(AVAILABLE DATA begins)

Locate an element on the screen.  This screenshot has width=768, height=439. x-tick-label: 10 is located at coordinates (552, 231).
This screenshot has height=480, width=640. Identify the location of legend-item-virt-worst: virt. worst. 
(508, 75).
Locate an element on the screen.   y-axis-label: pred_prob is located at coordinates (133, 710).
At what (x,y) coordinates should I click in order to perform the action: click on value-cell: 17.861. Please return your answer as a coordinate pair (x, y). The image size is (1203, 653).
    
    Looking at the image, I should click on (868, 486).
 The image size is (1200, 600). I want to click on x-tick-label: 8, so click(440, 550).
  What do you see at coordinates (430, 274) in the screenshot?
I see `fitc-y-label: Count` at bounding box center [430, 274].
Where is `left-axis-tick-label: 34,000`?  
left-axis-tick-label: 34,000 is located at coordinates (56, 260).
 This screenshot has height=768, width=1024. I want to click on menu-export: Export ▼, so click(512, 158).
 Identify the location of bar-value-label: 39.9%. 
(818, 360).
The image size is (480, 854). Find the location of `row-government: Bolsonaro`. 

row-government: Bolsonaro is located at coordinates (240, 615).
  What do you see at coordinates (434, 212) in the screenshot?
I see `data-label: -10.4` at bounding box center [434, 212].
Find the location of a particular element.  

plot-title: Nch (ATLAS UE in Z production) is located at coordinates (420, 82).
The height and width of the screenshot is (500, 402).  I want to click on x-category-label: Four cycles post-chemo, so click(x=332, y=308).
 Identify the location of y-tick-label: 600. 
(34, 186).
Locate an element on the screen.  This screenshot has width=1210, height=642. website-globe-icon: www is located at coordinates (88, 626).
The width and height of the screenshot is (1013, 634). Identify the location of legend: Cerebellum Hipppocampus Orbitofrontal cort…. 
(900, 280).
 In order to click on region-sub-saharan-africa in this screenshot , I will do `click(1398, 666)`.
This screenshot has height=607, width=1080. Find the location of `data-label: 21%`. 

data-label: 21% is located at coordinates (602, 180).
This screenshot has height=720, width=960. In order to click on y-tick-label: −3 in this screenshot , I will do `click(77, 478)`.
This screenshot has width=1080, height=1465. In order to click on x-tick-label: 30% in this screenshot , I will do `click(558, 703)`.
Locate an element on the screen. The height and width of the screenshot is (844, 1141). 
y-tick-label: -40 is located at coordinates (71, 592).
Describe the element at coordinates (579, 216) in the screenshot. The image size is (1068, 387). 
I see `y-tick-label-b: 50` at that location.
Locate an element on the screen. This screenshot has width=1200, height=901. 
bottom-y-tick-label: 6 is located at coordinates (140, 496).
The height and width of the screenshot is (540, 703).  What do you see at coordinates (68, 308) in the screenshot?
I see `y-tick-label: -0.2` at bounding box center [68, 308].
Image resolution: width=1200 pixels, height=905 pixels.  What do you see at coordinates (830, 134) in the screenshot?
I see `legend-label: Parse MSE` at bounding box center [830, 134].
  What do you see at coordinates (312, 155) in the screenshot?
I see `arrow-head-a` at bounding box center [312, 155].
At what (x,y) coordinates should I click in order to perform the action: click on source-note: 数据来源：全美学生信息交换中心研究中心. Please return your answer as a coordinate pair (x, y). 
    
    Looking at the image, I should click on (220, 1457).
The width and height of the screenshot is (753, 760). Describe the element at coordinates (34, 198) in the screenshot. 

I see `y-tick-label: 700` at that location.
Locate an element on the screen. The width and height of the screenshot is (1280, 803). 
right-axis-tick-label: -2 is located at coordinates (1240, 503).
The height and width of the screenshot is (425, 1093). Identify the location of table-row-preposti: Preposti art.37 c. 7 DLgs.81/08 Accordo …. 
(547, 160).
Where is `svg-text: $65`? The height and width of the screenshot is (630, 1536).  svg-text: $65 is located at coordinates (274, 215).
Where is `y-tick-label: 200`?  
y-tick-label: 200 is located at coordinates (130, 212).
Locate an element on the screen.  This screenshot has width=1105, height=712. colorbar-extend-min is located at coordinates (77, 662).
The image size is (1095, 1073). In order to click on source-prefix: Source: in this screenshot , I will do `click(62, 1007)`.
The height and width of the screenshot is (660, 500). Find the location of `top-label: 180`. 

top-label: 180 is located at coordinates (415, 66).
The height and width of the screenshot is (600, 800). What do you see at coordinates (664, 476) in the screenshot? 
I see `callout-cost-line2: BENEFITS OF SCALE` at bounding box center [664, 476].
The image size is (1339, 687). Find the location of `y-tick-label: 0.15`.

(AVAILABLE DATA ends)

## EXERCISE INSTRUCTIONS
Rewrite the listing from the line with "Locate an element on the screen. The width" to the line with "(547, 160).", substituting "image" for "screenshot" and leaving everything else as it is.

## THE ANSWER
Locate an element on the screen. The width and height of the image is (1280, 803). 
right-axis-tick-label: -2 is located at coordinates (1240, 503).
The height and width of the image is (425, 1093). Identify the location of table-row-preposti: Preposti art.37 c. 7 DLgs.81/08 Accordo …. 
(547, 160).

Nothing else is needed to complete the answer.